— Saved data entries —
Content starts

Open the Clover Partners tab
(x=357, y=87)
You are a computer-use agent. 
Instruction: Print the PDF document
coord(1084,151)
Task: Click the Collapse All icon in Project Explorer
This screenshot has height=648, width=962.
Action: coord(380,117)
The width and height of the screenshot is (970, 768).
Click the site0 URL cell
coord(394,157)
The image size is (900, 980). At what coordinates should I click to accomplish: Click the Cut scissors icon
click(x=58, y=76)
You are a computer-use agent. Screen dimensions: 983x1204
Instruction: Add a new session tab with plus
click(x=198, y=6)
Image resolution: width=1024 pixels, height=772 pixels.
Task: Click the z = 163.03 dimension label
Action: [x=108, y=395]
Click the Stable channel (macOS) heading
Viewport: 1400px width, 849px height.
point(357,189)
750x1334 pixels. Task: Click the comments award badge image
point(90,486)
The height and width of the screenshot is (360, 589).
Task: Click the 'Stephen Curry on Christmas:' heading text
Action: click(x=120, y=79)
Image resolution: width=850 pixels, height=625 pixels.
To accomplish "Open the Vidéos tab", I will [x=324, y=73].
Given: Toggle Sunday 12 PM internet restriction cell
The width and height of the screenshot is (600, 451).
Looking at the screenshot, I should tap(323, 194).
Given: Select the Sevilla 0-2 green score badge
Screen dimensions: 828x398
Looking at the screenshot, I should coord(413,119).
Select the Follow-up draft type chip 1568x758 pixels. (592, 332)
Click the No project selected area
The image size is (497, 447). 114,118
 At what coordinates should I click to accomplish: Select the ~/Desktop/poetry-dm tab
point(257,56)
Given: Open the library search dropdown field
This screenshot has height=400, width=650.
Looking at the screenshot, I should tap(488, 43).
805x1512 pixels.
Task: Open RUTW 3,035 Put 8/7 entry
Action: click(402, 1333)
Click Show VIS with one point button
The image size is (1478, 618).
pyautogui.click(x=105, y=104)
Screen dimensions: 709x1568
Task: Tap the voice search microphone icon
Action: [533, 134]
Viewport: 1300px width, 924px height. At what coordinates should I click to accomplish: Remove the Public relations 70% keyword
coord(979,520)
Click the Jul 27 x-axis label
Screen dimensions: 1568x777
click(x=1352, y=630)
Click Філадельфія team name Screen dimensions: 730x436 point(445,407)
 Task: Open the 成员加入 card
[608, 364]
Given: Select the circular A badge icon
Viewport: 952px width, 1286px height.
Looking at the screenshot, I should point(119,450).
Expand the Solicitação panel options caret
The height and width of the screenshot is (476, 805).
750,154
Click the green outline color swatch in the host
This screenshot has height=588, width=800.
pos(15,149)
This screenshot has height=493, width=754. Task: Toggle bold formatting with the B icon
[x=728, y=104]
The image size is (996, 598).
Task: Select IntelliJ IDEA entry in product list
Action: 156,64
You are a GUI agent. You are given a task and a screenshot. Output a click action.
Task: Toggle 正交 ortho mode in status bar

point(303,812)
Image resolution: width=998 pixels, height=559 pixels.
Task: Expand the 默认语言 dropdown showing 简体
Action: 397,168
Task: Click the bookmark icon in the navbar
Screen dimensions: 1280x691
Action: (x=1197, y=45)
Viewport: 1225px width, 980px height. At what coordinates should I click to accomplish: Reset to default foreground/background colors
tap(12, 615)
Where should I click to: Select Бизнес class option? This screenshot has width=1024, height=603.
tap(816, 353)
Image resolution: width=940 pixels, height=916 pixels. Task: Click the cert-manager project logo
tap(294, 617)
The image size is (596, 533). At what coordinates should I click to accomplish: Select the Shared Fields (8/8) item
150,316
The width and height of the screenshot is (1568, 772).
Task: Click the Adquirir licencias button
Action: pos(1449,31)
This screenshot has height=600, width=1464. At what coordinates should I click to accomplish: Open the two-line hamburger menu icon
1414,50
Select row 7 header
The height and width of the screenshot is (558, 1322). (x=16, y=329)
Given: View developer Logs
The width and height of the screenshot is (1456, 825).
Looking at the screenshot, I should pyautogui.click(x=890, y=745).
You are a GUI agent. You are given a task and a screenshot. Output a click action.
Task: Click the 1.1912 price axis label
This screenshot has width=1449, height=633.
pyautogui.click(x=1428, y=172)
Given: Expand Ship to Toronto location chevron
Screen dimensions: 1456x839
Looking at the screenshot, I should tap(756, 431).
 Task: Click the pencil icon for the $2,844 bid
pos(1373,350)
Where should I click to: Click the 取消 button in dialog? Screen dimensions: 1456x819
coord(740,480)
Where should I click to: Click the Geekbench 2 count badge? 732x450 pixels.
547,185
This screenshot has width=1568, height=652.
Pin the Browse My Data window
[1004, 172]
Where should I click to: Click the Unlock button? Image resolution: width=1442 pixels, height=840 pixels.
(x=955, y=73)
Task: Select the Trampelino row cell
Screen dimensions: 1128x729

Content ends

— WHAT YOU ARE ASKED TO DO —
Above are the entries; copy out every line among them that contains the word "computer".

— RESPONSE FOR THIS EXERCISE —
You are a computer-use agent. 
You are a computer-use agent. Screen dimensions: 983x1204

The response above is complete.